> [TASK PROMPT]: For every line of the records below that holds "second", add one. Give only the final total.

> [TASK DATA]:
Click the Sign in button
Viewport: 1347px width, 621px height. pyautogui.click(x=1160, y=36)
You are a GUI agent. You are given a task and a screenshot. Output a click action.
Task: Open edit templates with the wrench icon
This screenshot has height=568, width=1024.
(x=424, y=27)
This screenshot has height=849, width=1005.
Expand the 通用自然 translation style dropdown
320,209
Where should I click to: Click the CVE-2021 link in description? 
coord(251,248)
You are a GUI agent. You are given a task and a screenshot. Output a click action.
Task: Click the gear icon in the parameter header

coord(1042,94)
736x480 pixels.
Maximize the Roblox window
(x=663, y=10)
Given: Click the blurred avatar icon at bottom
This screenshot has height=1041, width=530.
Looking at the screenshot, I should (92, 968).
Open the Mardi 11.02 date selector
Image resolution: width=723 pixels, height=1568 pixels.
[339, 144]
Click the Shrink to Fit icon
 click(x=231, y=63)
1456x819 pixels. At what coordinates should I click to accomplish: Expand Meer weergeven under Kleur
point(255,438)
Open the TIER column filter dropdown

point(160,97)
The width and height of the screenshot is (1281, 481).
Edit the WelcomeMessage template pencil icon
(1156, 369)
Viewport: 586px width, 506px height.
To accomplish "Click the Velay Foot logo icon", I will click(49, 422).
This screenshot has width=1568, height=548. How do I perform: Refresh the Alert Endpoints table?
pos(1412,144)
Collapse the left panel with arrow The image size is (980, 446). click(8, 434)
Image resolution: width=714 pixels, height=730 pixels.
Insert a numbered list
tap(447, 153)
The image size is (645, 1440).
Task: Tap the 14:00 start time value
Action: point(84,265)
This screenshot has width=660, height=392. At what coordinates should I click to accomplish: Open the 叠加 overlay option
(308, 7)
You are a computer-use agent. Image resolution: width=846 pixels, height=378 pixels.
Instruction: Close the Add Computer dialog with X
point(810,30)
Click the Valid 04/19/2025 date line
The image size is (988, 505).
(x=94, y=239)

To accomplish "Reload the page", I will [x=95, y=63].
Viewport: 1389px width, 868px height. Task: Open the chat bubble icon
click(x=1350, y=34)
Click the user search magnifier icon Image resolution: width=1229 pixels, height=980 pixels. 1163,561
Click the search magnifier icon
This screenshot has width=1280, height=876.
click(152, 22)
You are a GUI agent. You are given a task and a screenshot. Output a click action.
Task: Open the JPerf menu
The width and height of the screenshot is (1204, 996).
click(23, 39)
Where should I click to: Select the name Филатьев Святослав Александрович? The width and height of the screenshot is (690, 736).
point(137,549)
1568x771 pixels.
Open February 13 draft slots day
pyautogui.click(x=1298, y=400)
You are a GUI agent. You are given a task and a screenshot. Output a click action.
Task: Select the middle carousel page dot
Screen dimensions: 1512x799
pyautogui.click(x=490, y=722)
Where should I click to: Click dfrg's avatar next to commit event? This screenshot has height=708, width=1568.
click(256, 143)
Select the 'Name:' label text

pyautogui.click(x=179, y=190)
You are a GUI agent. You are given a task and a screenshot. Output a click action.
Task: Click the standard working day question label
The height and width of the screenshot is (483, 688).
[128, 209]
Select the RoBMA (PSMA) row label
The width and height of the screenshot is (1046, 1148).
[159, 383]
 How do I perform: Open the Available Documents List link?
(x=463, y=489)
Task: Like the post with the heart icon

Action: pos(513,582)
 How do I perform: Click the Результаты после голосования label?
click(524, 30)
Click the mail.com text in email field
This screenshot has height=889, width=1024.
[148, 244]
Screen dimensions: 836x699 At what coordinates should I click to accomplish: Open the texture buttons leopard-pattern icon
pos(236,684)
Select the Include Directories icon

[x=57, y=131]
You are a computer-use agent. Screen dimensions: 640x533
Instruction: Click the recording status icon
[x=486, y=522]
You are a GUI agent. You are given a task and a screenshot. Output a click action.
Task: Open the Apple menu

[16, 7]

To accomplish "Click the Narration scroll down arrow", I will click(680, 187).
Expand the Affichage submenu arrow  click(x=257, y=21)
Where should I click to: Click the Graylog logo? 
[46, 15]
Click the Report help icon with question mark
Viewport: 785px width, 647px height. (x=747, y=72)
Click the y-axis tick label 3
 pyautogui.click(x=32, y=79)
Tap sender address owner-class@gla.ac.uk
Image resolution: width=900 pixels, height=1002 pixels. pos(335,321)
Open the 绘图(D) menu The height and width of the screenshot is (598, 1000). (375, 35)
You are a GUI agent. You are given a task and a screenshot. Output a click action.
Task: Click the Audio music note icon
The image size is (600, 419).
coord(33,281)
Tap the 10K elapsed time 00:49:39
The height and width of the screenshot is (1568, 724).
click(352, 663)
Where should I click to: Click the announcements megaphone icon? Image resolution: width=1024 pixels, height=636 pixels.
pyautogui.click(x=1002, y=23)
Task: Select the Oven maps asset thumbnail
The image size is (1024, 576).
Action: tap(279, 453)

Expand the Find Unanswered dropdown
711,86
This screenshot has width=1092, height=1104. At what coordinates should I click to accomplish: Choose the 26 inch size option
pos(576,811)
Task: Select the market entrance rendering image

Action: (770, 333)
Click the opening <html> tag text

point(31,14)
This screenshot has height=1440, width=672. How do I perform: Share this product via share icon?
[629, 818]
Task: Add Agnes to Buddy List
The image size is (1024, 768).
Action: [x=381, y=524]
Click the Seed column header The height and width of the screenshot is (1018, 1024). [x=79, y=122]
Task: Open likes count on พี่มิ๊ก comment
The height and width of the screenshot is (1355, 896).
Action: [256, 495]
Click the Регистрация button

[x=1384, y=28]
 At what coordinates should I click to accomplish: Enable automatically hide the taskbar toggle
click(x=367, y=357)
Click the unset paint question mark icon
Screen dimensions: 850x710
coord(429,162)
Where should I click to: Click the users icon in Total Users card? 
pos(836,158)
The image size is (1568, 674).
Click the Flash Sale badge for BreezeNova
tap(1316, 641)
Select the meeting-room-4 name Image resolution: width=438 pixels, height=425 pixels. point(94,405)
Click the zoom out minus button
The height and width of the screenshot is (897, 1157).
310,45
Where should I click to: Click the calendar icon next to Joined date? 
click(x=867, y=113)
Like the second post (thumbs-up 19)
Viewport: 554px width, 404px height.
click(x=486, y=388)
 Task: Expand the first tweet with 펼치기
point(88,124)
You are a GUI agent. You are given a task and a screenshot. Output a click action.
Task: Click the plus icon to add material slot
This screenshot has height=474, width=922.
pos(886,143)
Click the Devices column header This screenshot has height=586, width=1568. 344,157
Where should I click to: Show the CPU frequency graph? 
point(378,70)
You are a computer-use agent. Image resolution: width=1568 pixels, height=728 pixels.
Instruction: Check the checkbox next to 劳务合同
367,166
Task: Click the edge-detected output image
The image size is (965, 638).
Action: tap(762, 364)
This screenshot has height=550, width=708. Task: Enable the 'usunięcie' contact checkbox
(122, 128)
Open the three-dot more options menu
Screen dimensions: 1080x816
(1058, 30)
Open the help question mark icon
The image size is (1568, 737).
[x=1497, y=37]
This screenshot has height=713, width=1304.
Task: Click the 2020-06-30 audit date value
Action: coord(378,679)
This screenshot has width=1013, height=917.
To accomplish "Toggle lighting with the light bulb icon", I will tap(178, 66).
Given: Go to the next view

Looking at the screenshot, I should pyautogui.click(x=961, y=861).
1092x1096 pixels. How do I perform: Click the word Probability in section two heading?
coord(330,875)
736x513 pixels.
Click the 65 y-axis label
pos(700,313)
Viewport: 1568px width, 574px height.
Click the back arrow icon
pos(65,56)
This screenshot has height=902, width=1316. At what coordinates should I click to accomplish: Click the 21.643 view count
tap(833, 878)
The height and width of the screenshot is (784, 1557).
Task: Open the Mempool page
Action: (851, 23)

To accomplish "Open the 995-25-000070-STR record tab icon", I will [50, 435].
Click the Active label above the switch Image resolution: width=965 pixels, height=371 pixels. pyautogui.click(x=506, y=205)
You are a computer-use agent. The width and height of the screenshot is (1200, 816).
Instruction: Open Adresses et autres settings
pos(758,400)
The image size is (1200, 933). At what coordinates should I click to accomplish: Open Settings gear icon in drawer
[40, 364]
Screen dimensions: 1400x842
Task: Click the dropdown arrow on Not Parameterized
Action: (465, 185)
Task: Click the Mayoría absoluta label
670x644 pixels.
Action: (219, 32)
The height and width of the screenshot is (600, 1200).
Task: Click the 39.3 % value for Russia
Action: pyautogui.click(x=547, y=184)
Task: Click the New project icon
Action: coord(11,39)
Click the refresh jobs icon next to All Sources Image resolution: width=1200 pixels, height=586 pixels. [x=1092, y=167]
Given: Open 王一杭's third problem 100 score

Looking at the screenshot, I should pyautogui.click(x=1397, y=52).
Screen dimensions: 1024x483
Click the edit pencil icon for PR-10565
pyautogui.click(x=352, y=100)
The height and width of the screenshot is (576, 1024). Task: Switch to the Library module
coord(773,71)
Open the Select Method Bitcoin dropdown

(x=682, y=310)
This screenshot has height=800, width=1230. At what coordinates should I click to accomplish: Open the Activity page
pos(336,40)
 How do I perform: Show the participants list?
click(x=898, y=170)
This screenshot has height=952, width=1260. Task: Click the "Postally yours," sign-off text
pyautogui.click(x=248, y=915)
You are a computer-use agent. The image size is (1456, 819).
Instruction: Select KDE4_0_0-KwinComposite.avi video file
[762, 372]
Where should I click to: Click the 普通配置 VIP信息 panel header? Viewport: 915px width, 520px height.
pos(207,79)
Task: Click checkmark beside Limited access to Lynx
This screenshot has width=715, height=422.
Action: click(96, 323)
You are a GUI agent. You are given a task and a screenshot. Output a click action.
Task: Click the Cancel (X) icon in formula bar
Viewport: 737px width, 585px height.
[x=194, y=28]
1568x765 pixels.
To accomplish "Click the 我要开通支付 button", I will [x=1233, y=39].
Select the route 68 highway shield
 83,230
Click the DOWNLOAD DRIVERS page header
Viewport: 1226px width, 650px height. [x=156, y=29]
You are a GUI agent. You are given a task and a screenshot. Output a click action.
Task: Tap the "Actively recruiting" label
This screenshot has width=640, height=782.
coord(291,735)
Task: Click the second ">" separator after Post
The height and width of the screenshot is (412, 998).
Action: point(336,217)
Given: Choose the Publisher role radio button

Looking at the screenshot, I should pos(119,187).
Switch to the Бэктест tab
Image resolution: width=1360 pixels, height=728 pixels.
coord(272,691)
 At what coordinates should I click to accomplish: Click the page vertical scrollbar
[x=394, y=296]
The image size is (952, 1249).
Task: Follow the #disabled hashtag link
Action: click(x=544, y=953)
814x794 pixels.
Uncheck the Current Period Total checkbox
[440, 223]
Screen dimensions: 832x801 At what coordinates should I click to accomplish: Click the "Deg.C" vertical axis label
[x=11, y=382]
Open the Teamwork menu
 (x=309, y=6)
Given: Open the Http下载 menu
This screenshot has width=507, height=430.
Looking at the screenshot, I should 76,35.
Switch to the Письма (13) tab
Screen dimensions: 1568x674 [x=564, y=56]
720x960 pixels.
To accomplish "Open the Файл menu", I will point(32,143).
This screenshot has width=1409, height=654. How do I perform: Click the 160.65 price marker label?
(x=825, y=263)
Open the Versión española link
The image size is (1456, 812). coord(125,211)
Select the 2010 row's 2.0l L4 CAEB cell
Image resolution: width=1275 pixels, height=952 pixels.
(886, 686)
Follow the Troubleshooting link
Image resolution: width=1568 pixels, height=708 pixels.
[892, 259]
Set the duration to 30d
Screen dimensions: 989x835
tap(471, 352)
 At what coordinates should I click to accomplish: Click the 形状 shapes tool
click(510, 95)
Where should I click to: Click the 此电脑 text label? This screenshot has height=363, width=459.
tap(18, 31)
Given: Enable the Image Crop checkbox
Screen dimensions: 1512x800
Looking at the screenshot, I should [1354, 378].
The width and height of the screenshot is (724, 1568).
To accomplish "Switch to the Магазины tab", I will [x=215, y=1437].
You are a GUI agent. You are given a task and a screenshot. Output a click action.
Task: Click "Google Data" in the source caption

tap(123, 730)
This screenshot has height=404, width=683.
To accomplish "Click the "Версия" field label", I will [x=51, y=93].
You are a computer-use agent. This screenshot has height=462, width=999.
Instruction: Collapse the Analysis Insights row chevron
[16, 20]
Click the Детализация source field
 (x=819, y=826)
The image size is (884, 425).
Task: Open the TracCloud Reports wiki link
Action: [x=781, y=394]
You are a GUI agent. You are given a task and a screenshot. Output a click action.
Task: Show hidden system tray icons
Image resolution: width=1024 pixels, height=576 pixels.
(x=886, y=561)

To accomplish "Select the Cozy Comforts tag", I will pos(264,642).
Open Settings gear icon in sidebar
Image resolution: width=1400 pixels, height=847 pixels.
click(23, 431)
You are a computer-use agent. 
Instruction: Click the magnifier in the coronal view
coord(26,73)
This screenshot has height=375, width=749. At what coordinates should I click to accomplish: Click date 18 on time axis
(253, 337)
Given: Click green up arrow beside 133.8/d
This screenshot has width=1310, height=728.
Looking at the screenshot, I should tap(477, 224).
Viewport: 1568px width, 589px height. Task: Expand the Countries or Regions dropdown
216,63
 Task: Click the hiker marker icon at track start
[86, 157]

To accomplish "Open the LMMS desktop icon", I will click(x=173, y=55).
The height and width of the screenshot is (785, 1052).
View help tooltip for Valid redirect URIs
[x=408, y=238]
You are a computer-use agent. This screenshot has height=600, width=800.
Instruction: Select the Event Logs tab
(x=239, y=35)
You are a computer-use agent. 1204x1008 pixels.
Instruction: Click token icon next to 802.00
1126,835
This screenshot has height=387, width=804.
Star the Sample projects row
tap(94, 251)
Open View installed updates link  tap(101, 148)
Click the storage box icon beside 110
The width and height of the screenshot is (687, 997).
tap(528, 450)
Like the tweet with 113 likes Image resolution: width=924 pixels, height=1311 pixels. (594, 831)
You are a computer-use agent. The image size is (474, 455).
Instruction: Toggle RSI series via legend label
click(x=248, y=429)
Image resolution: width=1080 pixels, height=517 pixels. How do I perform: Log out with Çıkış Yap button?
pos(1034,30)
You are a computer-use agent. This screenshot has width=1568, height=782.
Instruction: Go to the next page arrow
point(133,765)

> [TASK ANSWER]: 2